会長:松坂 ヒロシ

早稲田大学 名誉教授

TALKの意味

 教師は研究し続けるべきであり、また、研究者は教育から離れずにいるべきである——われわれの学会TALKを作って下さった故田辺洋二・早稲田大学教授のことばです。当学会を支える考え方は、まさにこれです。英語教師にとっては理論面強化の場として、また、英語教育・応用言語学の研究者にとっては、教育現場との接点として、TALKはこれまで貢献してきました。おかげさまで、2019年には、創立25周年を祝うことができました。

 会の名前は、Tanabe Applied Linguistics Kenkyukai の頭文字で、Tanabeは創立者田辺先生の苗字です。田辺先生は、大学英語教育学会(JACET)会長を務められるなど、日本の英語教育界を牽引しておられました。先生は、早稲田の名誉教授となられ、東京国際大学の新学部の学部長として活躍されていた2004年、残念なことに急逝されました。
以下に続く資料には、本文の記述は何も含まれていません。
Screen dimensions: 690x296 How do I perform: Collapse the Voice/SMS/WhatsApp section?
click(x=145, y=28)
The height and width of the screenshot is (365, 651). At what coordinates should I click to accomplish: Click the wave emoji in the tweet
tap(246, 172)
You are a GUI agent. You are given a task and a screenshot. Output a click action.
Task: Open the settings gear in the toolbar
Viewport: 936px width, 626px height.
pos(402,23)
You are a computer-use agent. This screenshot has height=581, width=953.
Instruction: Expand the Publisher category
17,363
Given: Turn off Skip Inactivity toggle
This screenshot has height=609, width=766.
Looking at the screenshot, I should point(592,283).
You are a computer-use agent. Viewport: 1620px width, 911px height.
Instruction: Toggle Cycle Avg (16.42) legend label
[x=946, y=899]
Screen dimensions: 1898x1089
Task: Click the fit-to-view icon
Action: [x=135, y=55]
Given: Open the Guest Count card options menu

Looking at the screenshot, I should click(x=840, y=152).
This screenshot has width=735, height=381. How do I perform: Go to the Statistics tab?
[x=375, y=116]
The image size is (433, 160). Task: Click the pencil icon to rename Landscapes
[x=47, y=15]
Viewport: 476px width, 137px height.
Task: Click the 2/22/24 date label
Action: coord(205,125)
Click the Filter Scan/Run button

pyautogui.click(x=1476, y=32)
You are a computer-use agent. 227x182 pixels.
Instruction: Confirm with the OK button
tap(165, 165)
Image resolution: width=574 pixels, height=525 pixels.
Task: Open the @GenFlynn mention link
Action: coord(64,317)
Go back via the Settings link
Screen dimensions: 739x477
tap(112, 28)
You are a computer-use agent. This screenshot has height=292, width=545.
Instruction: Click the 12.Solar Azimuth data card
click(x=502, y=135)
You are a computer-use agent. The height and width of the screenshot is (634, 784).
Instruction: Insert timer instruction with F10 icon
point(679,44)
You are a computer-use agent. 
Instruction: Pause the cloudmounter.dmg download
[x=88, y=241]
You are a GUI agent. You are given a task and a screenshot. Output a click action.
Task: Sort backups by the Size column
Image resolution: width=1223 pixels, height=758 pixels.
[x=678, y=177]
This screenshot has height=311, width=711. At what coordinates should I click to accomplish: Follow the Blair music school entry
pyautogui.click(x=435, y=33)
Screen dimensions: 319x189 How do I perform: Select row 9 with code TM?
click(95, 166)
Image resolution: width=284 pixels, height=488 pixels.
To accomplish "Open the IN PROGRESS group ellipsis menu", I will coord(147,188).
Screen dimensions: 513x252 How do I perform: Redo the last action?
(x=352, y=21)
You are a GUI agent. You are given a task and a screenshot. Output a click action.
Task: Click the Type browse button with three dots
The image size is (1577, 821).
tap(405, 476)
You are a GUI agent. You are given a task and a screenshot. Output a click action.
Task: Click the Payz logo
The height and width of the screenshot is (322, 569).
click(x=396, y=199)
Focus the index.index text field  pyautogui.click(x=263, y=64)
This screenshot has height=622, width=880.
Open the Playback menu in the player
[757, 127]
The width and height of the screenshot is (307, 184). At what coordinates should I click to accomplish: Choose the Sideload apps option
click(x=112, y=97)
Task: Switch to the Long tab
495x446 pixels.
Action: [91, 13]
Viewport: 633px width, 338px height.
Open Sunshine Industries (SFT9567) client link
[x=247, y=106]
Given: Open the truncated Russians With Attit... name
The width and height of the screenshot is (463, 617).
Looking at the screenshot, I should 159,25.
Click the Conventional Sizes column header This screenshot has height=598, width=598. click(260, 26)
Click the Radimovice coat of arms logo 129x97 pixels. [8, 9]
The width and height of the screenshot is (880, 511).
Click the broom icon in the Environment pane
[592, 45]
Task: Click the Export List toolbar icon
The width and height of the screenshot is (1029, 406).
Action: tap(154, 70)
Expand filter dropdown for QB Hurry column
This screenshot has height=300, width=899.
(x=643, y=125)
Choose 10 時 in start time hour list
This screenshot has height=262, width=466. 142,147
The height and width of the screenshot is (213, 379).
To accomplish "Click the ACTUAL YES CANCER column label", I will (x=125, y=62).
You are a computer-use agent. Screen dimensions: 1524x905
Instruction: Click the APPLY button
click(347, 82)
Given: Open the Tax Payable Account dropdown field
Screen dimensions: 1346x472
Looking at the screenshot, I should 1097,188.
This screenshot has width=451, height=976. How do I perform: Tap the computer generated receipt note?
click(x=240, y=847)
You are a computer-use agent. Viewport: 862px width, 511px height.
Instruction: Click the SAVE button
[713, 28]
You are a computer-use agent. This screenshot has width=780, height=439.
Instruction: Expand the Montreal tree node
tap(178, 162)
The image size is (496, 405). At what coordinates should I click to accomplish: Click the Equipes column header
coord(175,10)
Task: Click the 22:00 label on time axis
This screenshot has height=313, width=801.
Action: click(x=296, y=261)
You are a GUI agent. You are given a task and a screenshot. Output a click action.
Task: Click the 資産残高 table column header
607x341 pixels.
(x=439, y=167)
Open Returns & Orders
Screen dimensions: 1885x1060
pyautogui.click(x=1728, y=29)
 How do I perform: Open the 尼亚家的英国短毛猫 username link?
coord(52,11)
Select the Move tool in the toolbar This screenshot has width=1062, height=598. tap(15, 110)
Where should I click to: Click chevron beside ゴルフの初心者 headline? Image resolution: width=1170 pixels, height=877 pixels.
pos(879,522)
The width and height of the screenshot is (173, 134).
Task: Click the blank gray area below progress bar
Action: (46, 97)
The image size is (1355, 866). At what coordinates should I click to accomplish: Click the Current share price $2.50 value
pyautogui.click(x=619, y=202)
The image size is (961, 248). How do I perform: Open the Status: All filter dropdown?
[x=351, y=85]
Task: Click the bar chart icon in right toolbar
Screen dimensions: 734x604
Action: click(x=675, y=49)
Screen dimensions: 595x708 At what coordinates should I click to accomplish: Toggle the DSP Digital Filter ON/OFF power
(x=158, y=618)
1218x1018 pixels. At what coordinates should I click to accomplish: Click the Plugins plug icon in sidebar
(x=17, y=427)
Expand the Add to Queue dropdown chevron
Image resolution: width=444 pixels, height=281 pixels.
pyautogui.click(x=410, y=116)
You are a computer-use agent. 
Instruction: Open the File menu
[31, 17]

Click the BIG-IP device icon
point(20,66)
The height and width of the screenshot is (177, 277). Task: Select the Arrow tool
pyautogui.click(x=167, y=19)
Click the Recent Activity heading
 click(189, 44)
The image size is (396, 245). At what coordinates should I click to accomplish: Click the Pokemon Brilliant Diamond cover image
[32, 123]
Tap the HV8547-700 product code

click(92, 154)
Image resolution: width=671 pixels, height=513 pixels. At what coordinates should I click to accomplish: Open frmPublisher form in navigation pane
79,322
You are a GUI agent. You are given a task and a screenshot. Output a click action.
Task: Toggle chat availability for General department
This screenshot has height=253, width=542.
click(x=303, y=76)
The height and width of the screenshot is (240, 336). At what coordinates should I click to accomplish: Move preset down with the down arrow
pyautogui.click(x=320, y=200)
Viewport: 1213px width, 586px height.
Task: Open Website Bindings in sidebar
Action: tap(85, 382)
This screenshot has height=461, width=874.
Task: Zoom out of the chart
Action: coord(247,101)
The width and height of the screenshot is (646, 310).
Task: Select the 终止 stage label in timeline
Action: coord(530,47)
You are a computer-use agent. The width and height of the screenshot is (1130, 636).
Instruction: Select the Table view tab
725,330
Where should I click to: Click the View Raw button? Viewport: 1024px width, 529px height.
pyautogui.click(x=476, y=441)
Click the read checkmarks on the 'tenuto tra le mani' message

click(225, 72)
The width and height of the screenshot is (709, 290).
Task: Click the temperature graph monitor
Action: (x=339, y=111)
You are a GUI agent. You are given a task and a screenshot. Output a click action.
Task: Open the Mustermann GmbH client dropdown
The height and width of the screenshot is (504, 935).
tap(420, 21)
 私は、TALKという名前に深い意味を感じます。まず、ことばを扱う、というわれわれの活動の象徴として、これ以上の名前はありません。そして——これが大事だと思うのですが——教師として、あるいは研究者として、悩みが出来たとき、何でも気軽に話せる仲間が見つけられるような、あたたかいグループであり続けたい、という強い意志が、この名前にこめられているように思います。英語教育分野で経験豊富な人はもとより、入門段階にある人にも、あるいはこれから入門したいという人にも、居心地のよい会にしたい、とのわれわれの願いがこの名前にあらわれているように思うのです。

 われわれの重要な活動として、月例の研究会、および毎年夏の合宿形式の研究会があります。外部の学会との合同会も開いてきました。こうした会合では、新しい研究から教育現場での諸問題まで、多様なトピックを取り上げています。査読つき論文集Dialogueの発行も回を重ねました。理論と実践とを結び付け、日本の英語教育を高めていく志のある者の集団、小さくともチームワークのよい集団、というのがわれわれの理想です。TALKの理念と活動内容に賛同される方ならどなたでもおこし下さい。ご一緒に勉強し、大いにtalkしましょう!